As it happens, the combatants of 1914 - 18, when they were lucky enough to survive, were constantly sent back to the trenches, often in the same areas, even after they had already been wounded several times. This prolonged immersion, unprecedented in duration, constitutes another specific aspect of their experience of violence.

More than half of the 70 million soldiers engaged in the Great War suffered physically from its violence, whether it killed them or "only" wounded them. And, if we are to trust present-day epidemiological studies on the invisible consequences of combat, we should not rule out the possibility that almost half of the survivors sustained more or less serious psychological disturbances. All these factors, as Keegan emphasized, show the extent to which, starting in 1914, the battlefield had become the site of a much more extreme terror than ever before. The greater range of weapons changed the very conception of "battlefield;" the Somme in 1916 --- the site of one of the most costly battles of the century --- was ten times more spread out than Waterloo.

The circumstances and conditions of combat were thus completely transformed. In the big battles of the early twentieth century, commanders could no longer grasp in its entirety the scene of the conflict. A hundred years earlier, soldiers stood shoulder to shoulder, but now they were dispersed over the terrain, isolated, and almost entirely lost when the confusion of battle set in. Sometimes, when the tactical links were broken, they were completely on their own, as in Verdun, where infantrymen were scattered haphazardly wherever there were shell-craters. True, battlefields of the past were always scenes of horrendous terror for the combatants, as shown by the panic that so often gripped the contending parties. And there have also always been sites of massacres, including "pointless" ones perpetrated by victors when, at the sight of their enemies surrendering or turning their backs, they lost control.

** SOURCE MATERIAL **
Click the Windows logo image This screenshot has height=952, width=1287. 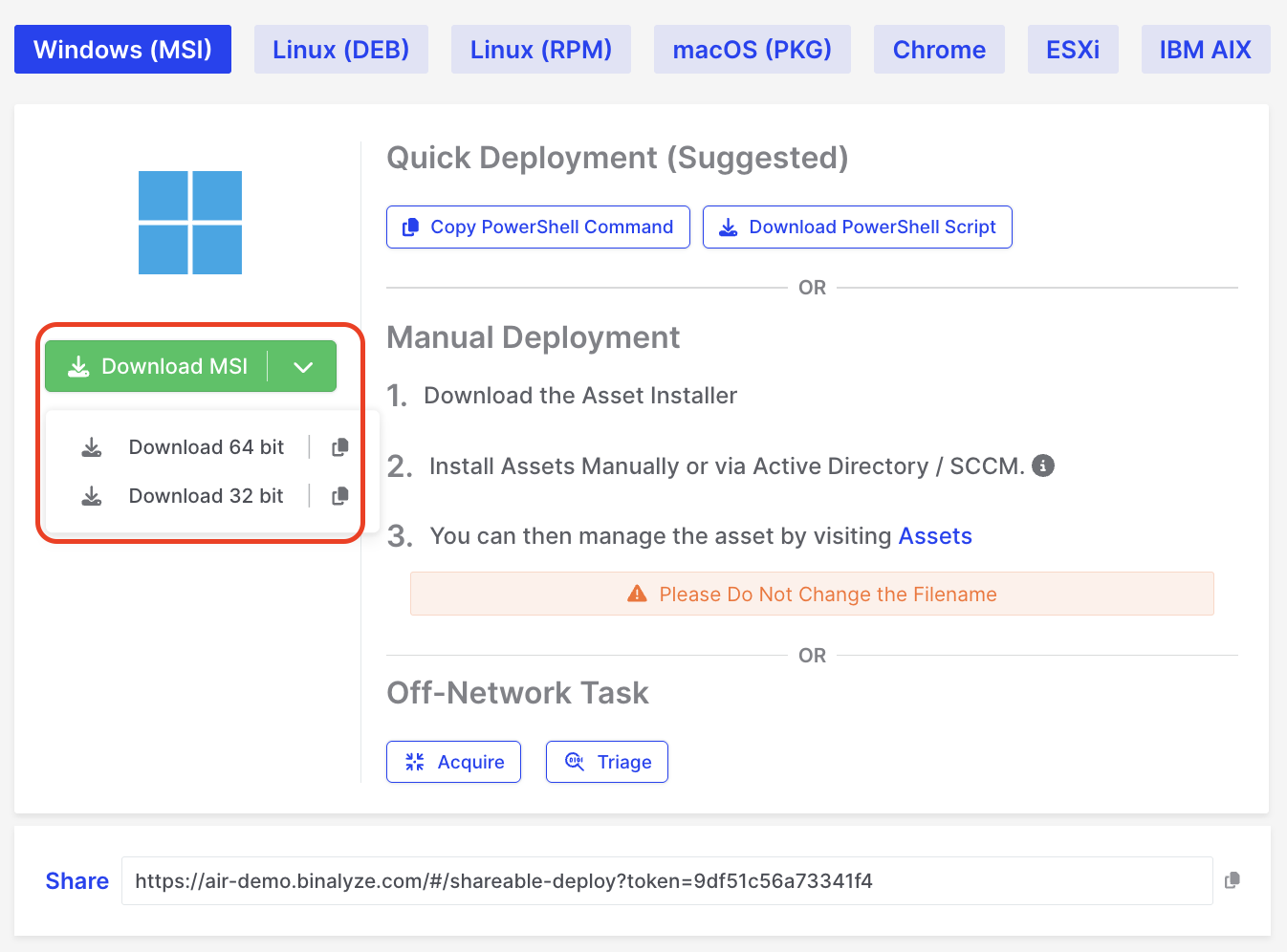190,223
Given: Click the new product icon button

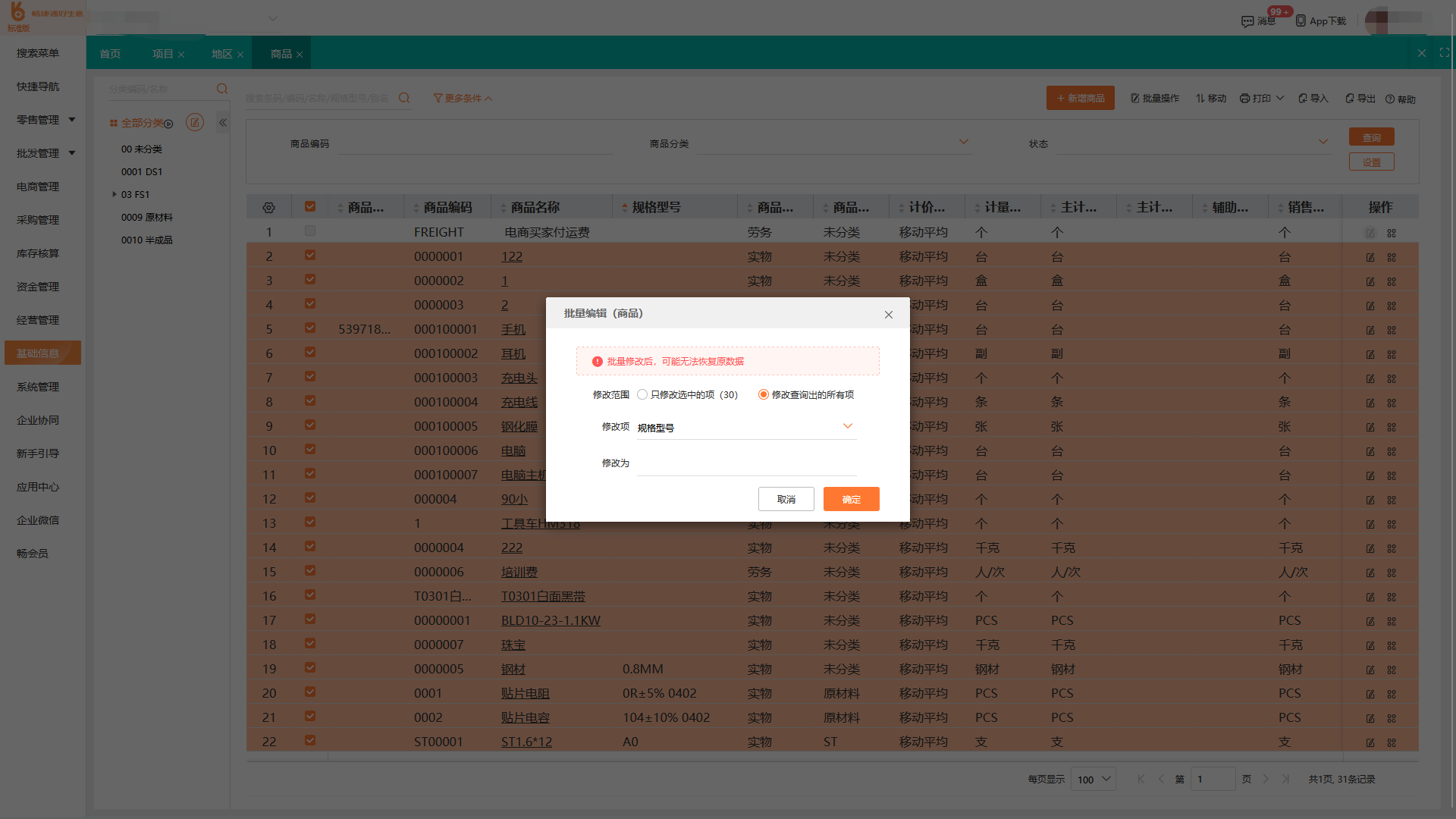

** THE TASKS **
**1.** According to the passage on combat in the Great War, how many soldiers were engaged in that war?
**2.** Write out everything in the passage on combat in the Great War from "More than half" down to "out than Waterloo.", and switch "Keegan" to "the historian".
**3.** Using the passage on combat in the Great War, decide whether each statement agrees with it:
(a) The Somme in 1916 was ten times more spread out than Waterloo.
(b) Soldiers who had already been wounded were no longer sent back to the trenches.
(c) At Verdun, infantrymen were scattered wherever there were shell-craters.
The listing has no connection to the passage on combat in the Great War.

** TASK-BY-TASK RESULTS **
**1.** 70 million soldiers.

**2.**
More than half of the 70 million soldiers engaged in the Great War suffered physically from its violence, whether it killed them or "only" wounded them. And, if we are to trust present-day epidemiological studies on the invisible consequences of combat, we should not rule out the possibility that almost half of the survivors sustained more or less serious psychological disturbances. All these factors, as the historian emphasized, show the extent to which, starting in 1914, the battlefield had become the site of a much more extreme terror than ever before. The greater range of weapons changed the very conception of "battlefield;" the Somme in 1916 --- the site of one of the most costly battles of the century --- was ten times more spread out than Waterloo.

**3.**
(a) Yes: "the Somme in 1916 --- the site of one of the most costly battles of the century --- was ten times more spread out than Waterloo."
(b) No: "were constantly sent back to the trenches, often in the same areas, even after they had already been wounded several times."
(c) Yes: "as in Verdun, where infantrymen were scattered haphazardly wherever there were shell-craters."